TASK TO CARRY OUT
Rewrite the listing lines starting at the line containing "Go to pagination page 1" and ending at the line containing "tap(429, 753)", replacing "pagination" with "paging" and leaving everything else unchanged.

THE DATA

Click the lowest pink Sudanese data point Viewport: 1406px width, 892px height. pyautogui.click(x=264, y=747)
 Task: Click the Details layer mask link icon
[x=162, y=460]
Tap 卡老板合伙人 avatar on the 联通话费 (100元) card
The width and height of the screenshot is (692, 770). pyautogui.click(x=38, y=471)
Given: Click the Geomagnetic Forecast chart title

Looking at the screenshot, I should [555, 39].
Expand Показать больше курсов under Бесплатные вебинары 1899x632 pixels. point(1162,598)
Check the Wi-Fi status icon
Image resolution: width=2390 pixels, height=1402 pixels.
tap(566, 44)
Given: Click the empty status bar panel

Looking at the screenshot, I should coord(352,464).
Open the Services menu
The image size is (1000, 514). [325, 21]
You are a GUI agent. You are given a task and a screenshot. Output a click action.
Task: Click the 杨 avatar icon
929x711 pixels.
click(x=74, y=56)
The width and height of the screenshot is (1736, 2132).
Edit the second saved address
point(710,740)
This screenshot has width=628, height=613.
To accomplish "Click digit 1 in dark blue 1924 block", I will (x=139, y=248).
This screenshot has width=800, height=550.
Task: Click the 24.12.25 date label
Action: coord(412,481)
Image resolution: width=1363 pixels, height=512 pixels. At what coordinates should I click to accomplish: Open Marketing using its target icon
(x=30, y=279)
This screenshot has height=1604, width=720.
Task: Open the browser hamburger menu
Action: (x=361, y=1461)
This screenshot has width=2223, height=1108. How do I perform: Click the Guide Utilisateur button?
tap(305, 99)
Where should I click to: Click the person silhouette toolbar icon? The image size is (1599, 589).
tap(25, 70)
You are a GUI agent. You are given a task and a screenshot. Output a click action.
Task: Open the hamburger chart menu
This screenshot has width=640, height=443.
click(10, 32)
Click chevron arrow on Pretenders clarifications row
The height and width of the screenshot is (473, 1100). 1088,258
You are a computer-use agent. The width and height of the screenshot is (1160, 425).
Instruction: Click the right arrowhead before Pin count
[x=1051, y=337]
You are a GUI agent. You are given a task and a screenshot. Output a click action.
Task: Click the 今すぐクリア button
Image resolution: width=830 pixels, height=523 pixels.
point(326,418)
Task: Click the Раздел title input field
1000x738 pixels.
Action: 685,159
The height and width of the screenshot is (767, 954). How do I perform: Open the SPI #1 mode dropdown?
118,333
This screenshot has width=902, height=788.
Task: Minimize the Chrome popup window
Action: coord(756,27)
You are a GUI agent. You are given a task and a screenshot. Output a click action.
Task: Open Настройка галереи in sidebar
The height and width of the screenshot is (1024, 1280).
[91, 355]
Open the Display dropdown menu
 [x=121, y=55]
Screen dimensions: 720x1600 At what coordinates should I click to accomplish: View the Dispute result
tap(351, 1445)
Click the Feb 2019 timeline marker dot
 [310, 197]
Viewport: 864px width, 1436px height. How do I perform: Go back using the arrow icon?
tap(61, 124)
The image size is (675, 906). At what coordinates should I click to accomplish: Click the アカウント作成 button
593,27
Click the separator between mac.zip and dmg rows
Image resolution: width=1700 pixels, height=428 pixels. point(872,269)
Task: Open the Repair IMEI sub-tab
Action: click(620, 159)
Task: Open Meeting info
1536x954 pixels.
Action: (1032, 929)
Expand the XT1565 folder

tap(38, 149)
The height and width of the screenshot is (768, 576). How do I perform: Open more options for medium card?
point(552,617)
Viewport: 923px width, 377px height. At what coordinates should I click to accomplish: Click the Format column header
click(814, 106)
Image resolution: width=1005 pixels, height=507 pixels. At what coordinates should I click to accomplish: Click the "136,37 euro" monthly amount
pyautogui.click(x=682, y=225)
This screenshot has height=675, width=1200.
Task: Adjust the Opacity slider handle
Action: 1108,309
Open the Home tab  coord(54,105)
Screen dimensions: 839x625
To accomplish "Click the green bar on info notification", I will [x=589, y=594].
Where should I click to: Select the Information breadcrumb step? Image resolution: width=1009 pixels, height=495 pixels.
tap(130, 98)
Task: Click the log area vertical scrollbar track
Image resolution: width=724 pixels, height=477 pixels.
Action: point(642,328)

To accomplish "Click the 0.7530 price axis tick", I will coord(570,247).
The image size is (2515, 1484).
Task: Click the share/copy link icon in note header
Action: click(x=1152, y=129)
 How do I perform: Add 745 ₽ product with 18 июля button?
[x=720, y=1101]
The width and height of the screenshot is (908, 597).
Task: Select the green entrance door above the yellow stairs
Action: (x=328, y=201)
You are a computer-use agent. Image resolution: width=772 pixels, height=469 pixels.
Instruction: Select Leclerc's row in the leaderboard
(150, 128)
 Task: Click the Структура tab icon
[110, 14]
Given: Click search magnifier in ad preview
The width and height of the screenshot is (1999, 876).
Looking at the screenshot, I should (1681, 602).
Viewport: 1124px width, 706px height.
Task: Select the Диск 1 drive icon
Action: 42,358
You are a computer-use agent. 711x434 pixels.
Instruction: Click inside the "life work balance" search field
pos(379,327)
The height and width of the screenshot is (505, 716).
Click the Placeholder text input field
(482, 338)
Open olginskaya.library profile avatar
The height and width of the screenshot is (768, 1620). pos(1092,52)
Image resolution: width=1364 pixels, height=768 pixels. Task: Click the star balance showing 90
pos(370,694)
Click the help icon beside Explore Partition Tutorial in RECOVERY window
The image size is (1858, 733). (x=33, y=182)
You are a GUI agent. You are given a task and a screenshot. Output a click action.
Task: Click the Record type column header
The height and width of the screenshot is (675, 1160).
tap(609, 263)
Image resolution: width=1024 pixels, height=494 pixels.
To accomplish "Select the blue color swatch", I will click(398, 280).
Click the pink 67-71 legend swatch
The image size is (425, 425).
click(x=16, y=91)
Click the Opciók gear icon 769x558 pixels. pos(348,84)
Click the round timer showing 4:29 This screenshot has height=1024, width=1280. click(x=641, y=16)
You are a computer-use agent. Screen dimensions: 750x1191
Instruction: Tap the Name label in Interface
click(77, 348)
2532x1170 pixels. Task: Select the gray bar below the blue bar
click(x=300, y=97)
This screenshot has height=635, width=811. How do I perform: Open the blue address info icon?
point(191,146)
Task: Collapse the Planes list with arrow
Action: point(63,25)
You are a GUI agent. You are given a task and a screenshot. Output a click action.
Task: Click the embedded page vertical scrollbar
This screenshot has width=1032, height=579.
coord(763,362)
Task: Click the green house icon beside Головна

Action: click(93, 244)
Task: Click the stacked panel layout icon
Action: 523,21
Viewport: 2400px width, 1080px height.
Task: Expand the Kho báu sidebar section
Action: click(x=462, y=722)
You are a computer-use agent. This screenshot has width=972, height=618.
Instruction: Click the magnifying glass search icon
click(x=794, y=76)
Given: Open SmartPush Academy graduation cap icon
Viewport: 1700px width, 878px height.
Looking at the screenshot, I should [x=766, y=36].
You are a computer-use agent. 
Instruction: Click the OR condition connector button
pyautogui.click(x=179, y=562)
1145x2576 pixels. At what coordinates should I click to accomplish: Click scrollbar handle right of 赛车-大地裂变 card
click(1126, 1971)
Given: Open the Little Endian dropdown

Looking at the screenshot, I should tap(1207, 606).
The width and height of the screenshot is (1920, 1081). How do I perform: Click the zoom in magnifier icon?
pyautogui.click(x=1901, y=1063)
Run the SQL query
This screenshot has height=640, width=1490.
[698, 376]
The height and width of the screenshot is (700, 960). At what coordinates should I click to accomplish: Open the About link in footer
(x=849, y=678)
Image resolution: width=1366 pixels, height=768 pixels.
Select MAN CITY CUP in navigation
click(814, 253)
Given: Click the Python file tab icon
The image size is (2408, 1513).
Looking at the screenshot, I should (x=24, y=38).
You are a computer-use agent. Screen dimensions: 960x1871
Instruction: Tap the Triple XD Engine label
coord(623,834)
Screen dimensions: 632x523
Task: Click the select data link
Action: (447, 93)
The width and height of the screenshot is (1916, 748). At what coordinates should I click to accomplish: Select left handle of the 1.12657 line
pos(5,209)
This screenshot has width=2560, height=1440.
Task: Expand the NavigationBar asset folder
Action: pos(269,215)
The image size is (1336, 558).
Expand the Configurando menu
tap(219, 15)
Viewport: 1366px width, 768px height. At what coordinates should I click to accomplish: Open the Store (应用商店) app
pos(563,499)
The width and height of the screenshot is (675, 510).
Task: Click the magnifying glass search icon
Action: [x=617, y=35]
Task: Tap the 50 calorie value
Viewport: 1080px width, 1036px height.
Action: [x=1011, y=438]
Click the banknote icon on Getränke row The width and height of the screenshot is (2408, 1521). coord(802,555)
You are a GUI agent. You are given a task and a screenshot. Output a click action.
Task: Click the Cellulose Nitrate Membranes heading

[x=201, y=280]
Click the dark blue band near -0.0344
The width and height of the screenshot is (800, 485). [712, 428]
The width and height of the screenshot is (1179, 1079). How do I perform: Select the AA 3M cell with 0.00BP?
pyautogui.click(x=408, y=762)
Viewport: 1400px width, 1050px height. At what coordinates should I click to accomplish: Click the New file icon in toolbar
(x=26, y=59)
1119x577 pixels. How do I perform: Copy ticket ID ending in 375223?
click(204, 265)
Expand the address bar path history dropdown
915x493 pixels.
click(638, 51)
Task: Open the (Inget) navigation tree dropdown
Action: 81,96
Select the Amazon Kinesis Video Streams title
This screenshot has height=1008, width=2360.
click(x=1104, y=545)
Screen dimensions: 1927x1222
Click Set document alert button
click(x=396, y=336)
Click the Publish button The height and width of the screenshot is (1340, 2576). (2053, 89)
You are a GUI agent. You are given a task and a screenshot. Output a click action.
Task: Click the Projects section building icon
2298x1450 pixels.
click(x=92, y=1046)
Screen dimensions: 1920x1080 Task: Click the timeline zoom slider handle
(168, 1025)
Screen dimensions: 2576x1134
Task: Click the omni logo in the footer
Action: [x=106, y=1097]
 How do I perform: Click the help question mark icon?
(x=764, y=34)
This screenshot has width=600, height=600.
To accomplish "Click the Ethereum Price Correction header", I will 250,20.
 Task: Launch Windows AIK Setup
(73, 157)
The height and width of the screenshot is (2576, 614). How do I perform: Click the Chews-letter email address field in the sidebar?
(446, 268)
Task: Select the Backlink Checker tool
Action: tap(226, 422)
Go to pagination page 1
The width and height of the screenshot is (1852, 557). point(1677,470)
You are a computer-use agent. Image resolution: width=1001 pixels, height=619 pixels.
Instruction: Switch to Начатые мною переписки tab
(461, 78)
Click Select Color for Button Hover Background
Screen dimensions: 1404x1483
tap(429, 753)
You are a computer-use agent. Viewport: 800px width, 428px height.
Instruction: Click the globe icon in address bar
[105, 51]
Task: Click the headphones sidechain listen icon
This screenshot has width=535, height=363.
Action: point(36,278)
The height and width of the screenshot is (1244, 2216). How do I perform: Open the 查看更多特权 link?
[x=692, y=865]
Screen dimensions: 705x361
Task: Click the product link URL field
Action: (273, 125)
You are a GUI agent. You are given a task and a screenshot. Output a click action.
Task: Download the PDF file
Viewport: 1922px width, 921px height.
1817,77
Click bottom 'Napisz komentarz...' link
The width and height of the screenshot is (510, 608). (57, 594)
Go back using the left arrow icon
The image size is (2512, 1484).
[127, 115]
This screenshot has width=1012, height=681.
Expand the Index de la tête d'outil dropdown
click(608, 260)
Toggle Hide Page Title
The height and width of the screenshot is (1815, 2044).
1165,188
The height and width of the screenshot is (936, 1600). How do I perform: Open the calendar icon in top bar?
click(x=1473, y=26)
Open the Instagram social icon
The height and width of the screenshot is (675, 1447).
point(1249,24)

SOLUTION TO THIS PROBLEM
Go to paging page 1
The width and height of the screenshot is (1852, 557). point(1677,470)
You are a computer-use agent. Image resolution: width=1001 pixels, height=619 pixels.
Instruction: Switch to Начатые мною переписки tab
(461, 78)
Click Select Color for Button Hover Background
Screen dimensions: 1404x1483
tap(429, 753)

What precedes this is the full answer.